I like to doodle. In a notebook, on a napkin, on the back of an envelope, it doesn’t matter. I just need a single pencil. While having many pencils of different colors is fun, the first one I find is the best. That’s the one that lets me go from a blank piece of paper to a picture.
Air pollution monitoring works the same way. The most valuable monitor a country has is its first monitor. It shifts a country from having no information about its air quality to having something. Importantly, that first step also provides the largest increase in local human capacity to address air quality.
Yet 39% of countries lack even a single government air quality monitor that publicly shares data. This prevents many countries from measuring progress toward their air quality standards – if they have them. In fact, more than 100 countries and territories do not have any annual standards for fine particulate matter (PM2.5), the most harmful air pollutant to our health. Such standards are necessary for building regulatory policy – and the first monitors in a country help set those standards.
What about using satellite-derived data for providing information where no monitoring on the ground exists? While satellite-derived data can be a valuable resource for getting a snapshot of the air pollution that exists in any corner of the earth, it has limitations. It can’t provide the fine-grained hourly or daily data at the resolution and quality that are needed to measure sub-annual air quality standards or enforce regulations. Also, satellite-derived estimates rely on models that use existing ground monitoring data. If ground monitoring data in a particular region is not available, it can make these satellite-derived estimates less accurate. There is no substitute for locally-collected ground monitoring data, nor the local technical and policy capacity that collecting monitoring data builds.
Research shows that one air quality monitor on the ground can have a big impact over time. For example, a recent study finds a single air quality monitor running in a city over a five-year period can translate into clean air gains that provide roughly a year of extra life expectancy for citizens.
The value of the first monitor a country puts up is enormous, which is why we have published the report, ‘The Case for Closing Global Air Quality Data Gaps with Local Actors: A Golden Opportunity for the Philanthropic Community.’ It analyzes precisely where the greatest opportunities exist for small-scale monitoring efforts to make a national impact in places with no or very little air quality data.
Our study factors in a country’s air pollution levels (estimated with satellite data), current monitoring, relevant development assistance, and local experts’ inputs.

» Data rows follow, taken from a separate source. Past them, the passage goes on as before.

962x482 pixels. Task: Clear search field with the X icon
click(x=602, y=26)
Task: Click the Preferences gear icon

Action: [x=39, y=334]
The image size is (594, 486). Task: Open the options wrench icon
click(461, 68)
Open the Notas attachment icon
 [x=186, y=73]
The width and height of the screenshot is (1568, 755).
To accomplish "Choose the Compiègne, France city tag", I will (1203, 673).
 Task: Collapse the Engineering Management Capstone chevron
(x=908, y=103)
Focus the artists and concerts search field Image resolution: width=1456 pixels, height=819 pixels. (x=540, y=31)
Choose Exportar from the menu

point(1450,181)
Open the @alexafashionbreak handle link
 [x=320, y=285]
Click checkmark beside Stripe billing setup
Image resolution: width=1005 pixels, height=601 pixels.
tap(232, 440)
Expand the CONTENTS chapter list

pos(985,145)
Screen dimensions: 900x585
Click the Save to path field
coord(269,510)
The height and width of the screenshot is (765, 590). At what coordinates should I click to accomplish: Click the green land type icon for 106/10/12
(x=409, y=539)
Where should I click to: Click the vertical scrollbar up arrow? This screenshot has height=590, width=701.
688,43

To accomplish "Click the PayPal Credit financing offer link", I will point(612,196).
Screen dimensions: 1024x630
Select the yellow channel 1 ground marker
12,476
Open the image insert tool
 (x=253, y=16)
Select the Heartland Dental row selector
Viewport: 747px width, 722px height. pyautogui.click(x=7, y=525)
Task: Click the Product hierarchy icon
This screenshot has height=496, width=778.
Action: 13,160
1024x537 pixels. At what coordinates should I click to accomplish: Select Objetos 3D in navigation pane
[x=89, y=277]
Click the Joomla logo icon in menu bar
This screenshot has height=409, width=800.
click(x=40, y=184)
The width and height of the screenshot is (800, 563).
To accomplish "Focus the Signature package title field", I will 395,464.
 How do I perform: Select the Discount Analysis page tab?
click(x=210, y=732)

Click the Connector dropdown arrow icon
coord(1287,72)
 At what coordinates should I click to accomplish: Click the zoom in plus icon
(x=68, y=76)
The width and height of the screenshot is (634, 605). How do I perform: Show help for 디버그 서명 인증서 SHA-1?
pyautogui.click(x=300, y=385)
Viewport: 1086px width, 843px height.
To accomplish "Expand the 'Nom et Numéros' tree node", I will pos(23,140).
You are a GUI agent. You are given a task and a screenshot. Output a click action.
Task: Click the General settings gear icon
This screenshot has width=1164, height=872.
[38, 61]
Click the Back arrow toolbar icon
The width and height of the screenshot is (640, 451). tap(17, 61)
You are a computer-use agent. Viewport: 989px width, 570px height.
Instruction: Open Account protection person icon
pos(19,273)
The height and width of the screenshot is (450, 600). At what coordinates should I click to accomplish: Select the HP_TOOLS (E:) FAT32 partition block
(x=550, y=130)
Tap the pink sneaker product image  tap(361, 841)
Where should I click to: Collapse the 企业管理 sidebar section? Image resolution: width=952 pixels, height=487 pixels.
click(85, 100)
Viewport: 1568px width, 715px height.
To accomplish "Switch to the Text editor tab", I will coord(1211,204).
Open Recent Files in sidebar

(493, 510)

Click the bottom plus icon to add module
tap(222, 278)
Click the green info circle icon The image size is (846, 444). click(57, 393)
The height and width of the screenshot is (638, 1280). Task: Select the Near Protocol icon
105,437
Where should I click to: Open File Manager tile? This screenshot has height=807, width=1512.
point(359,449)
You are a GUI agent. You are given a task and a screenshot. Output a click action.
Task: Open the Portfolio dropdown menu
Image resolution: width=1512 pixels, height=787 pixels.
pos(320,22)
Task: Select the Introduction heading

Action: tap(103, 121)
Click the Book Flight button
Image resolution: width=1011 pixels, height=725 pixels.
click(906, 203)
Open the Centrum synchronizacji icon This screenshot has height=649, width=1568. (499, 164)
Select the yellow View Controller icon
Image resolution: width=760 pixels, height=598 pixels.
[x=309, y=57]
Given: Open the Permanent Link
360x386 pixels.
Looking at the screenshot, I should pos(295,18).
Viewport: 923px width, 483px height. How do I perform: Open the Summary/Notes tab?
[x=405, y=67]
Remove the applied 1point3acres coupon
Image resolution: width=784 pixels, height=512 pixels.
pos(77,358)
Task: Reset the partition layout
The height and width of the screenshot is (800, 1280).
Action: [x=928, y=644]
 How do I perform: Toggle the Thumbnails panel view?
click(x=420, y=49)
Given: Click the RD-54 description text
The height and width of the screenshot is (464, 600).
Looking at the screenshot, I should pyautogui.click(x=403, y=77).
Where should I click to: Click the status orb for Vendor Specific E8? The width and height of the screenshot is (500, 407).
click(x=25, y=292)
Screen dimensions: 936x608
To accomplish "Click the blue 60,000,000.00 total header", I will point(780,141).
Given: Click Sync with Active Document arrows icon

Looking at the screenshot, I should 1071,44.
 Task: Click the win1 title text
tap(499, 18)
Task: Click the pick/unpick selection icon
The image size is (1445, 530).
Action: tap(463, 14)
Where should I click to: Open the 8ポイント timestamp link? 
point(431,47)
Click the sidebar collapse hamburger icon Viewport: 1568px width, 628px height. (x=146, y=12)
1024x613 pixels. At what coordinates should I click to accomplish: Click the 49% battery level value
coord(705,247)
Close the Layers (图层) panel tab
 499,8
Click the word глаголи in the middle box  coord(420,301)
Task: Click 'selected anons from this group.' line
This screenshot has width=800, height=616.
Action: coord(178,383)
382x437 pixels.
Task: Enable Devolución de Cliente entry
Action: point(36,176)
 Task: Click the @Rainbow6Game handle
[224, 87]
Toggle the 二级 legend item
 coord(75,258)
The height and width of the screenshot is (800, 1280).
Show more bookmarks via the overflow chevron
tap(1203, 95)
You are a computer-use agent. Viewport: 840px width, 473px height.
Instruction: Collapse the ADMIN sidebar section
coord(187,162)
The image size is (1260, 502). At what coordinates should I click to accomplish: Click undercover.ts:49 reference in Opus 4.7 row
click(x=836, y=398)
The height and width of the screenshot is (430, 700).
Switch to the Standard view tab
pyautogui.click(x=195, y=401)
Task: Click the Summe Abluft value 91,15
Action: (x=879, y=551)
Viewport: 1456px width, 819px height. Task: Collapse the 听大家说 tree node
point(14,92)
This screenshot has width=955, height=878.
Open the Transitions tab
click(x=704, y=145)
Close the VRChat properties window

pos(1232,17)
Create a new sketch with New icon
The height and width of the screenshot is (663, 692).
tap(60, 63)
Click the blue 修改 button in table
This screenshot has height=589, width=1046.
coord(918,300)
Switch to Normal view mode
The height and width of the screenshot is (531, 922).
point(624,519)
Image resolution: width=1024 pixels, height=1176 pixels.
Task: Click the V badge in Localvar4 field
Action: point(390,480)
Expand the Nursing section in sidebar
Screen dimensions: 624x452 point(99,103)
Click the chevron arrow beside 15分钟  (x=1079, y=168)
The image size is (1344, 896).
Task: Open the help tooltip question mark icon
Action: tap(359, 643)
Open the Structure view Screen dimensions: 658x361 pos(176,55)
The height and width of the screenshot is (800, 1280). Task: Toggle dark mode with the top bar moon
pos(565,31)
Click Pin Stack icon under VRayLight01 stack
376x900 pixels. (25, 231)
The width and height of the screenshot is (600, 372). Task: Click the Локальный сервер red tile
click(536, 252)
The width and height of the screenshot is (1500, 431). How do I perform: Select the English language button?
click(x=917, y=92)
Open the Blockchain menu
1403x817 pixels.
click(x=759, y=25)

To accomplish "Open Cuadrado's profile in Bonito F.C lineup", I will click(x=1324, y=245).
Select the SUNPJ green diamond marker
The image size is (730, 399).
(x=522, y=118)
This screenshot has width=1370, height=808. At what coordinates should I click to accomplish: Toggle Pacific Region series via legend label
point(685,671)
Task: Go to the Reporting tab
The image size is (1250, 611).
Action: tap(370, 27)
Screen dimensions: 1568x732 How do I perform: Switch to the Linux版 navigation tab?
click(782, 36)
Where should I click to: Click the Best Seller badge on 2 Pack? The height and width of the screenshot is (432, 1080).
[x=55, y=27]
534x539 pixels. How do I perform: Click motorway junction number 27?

The report identifies 46 ‘high opportunity’ countries where a $50,000-100,000 annual investment in each could achieve a national-level impact by closing air quality data gaps.
The top 10 ‘highest opportunity’ countries we identify:
1. Democratic Republic of Congo | 6. Lesotho |
2. Cameroon | 7. Zambia |
3. Honduras | 8. Angola |
4. Equatorial Guinea | 9. Central African Republic |
5. Bhutan | 10. Republic of the Congo |
Other countries with populations greater than 100 million that are on the list are Egypt, Pakistan, Nigeria, and Bangladesh.
Key findings from the report:
- 838 million people in the 46 ‘highest opportunity’ countries are breathing air pollution (PM2.5) levels four times higher than the World Health Organization’s (WHO) guideline. 28 of these countries lie in Africa, 10 in Asia, seven in South America and one in Europe.
- In these 46 countries, there are a total of 34 government-run PM2.5 monitors online. This is less than the number of government-run PM2.5 monitors in Finland, a country with ~1/150th the population and pristine air.
Our analysis estimates that globally it would take $4-8 million per year to support local experts to substantially close air pollution data gaps. If just one small country from our list succeeds in reducing its pollution levels by putting up a single monitor – as research predicts it would– the avoided health care costs in that one country alone would cover the total global investment cost.
Helping countries go from zero to one on air quality monitoring is a golden opportunity for the philanthropic community to improve the air we breathe. We can’t let that opportunity slip through our fingers.